Output only the lines of the entries that follow, starting at the one with "Open the Audio effects headphones icon" and running down to the one with "Tap the Order", both included and unchanged.

[Dataset entries]
=======

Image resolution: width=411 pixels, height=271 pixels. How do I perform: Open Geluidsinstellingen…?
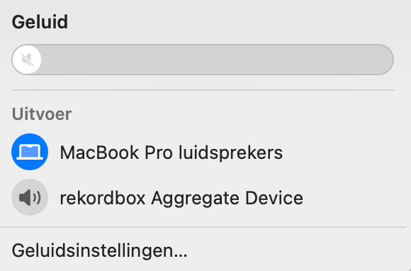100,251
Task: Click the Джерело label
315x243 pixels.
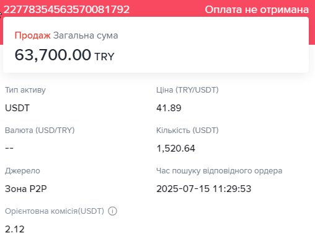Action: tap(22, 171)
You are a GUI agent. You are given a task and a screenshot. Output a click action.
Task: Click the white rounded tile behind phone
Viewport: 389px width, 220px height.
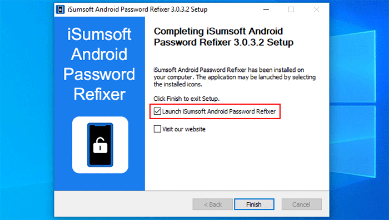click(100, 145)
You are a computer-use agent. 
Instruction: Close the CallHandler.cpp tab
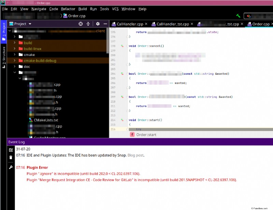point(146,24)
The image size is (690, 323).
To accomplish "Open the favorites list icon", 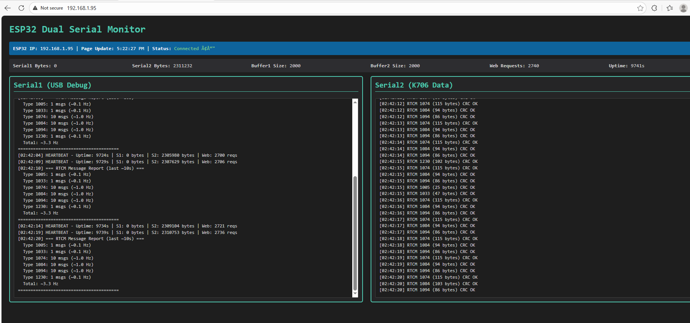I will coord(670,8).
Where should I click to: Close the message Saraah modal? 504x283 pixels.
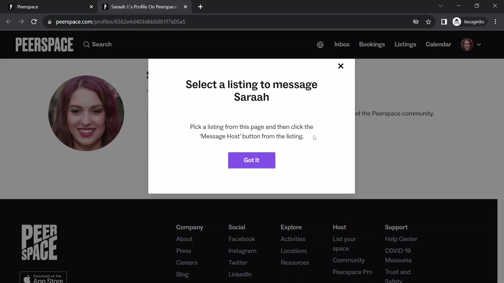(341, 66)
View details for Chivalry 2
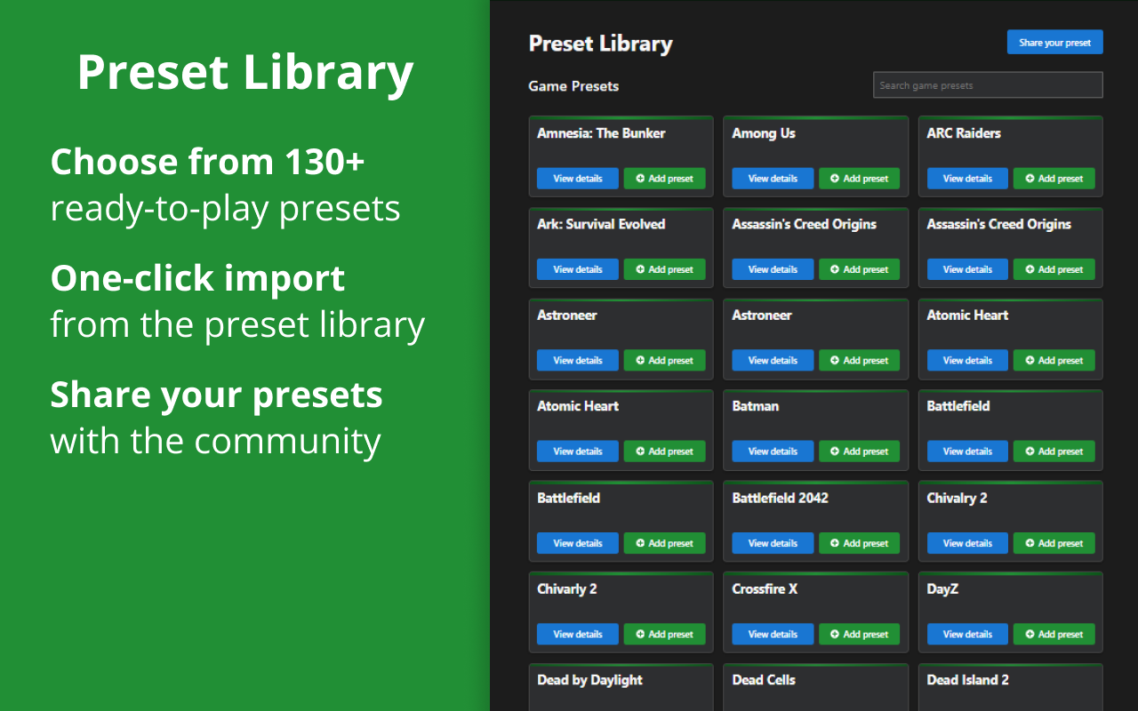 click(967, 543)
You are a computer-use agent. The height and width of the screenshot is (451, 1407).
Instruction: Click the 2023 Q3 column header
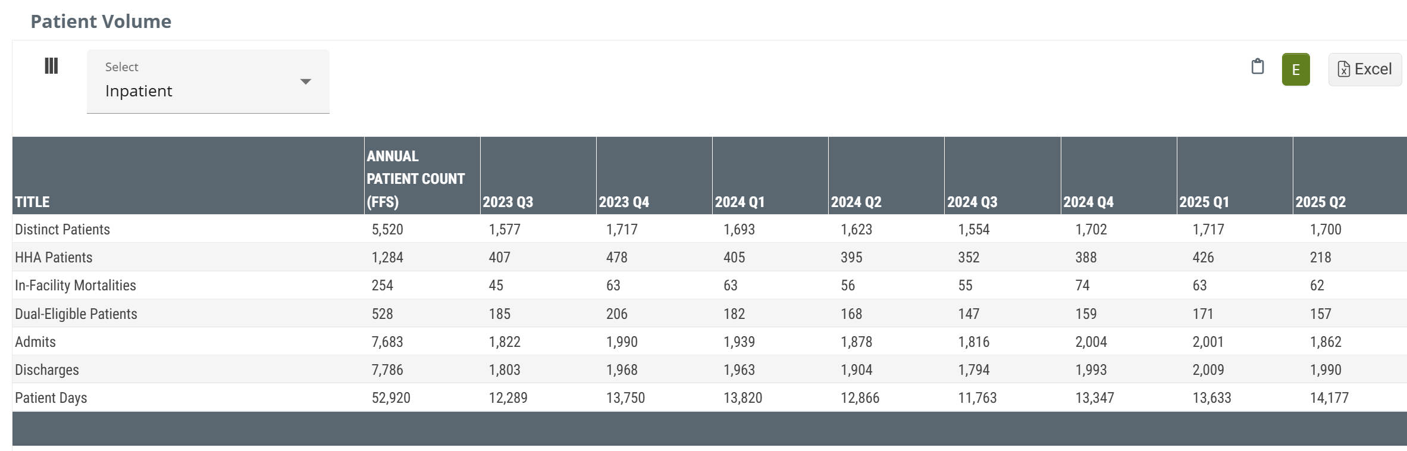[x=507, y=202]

=======

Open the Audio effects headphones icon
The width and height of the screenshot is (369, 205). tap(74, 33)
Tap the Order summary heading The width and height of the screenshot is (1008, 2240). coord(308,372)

=======

[Response below]
Open the Audio effects headphones icon
The width and height of the screenshot is (369, 205). tap(74, 33)
Tap the Order summary heading The width and height of the screenshot is (1008, 2240). coord(308,372)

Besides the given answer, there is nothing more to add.